My Thoughts: I read a lot of books, including a great number of “volume one”s - the first in a trilogy, the first in a series and so forth. In many of those cases, I never make it to volume two. In many of the others, I make a note to pick up the second volume “sooner or later.” This is one of those rare cases where I want to rush right out and get the next book, because I’m dying to see what happens next.

At first blush, this seems to be a typical zombie novel. A plague of the undead has overrun the Earth and there seems to be no hope, let alone a cure. Dekalb, a former UN weapons inspector, agrees to go to New York to try to find a supply of HIV drugs for a Somalian warrior woman, in exchange for the safety of his daughter. What Dekalb doesn’t count on is Gary, a former doctor who theorizes that the reason the Undead are mindless beasts is because their brains starve from lack of oxygen between the time they die and the time they rise - and he thinks he’s found a way to beat it. While Dekalb’s mission remainds somewhat single-minded, Gary finds himself growing more and more horrific and bloodthirsty as the book progresses, with his goals changing as he learns more about the Undead and the world he has ushered himself into.

David Wellington has found a wonderful new twist on the zombie novel.

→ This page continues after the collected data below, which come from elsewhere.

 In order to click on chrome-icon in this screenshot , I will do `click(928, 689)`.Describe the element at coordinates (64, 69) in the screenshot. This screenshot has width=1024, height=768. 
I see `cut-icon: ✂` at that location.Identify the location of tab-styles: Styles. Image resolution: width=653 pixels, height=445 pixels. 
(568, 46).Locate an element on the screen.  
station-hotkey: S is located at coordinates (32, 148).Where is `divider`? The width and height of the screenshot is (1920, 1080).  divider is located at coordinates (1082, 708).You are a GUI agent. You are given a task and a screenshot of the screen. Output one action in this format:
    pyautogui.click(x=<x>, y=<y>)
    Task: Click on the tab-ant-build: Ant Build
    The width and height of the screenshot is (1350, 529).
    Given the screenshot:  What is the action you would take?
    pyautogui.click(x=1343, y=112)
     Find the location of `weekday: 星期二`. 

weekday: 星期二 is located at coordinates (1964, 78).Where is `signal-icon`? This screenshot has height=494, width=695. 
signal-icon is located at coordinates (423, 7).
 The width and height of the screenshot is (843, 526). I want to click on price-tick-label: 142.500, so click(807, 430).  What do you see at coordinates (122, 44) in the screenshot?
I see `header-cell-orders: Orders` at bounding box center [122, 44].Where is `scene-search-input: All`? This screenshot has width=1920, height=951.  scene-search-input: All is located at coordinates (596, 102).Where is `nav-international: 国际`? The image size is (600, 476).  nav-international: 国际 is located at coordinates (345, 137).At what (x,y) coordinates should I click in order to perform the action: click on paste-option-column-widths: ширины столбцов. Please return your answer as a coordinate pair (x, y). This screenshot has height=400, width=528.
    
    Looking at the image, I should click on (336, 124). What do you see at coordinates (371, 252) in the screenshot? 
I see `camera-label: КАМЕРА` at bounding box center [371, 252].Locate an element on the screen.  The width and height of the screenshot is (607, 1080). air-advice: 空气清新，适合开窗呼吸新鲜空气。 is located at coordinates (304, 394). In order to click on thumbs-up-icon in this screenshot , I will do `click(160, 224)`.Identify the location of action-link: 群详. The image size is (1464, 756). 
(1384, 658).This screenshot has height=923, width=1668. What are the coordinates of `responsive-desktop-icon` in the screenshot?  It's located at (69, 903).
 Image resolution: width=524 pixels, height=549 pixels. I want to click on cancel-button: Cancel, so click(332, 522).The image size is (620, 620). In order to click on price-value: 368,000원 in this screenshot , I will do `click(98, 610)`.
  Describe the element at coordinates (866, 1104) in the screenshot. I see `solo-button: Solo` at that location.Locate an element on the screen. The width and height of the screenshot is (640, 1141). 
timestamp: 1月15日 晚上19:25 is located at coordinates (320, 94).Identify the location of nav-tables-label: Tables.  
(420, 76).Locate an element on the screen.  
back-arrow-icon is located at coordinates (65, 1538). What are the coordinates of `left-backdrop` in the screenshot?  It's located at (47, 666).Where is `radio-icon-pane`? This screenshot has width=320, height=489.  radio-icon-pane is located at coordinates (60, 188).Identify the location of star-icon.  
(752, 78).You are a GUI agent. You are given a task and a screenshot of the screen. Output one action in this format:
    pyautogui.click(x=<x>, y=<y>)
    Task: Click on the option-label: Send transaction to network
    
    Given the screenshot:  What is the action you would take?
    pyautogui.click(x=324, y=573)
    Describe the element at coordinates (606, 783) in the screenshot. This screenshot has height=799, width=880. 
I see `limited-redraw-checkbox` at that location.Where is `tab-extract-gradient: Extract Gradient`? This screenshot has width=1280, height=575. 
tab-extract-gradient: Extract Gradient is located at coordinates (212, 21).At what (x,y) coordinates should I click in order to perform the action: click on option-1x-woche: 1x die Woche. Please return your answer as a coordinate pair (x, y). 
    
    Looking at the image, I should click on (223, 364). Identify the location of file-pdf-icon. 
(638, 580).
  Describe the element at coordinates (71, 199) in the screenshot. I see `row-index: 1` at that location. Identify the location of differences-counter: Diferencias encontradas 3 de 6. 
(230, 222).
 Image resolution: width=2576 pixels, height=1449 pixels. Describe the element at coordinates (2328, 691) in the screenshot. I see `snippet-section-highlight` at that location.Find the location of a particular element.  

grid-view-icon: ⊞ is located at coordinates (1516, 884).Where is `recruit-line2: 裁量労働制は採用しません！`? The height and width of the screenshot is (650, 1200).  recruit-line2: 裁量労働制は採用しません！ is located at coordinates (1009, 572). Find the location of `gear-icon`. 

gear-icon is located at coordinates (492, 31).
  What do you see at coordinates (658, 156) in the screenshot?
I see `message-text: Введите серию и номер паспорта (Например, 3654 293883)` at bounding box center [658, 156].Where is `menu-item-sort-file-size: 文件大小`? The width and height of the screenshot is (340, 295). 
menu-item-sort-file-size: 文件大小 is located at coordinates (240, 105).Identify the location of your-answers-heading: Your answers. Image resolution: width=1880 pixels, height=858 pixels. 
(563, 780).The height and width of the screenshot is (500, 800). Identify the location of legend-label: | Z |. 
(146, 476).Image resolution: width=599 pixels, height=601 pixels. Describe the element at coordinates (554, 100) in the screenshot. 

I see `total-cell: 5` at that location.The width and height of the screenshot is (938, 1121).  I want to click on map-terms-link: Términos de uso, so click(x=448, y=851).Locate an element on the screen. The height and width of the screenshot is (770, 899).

It’s not just “man against the walking dead” like so many of the stories are - instead he digs deeper to reveal an underlying evil that makes the zombie plague seem innocent by comparison. It feels like a Stephen King sort of twist, only with a much more solid ending, even for the first volume of a trilogy. While the book as a whole is very energetic and exciting, it’s the ending that makes me want to run out for book two, Monster Nation. I’ve got to see just where Wellington plans on taking this.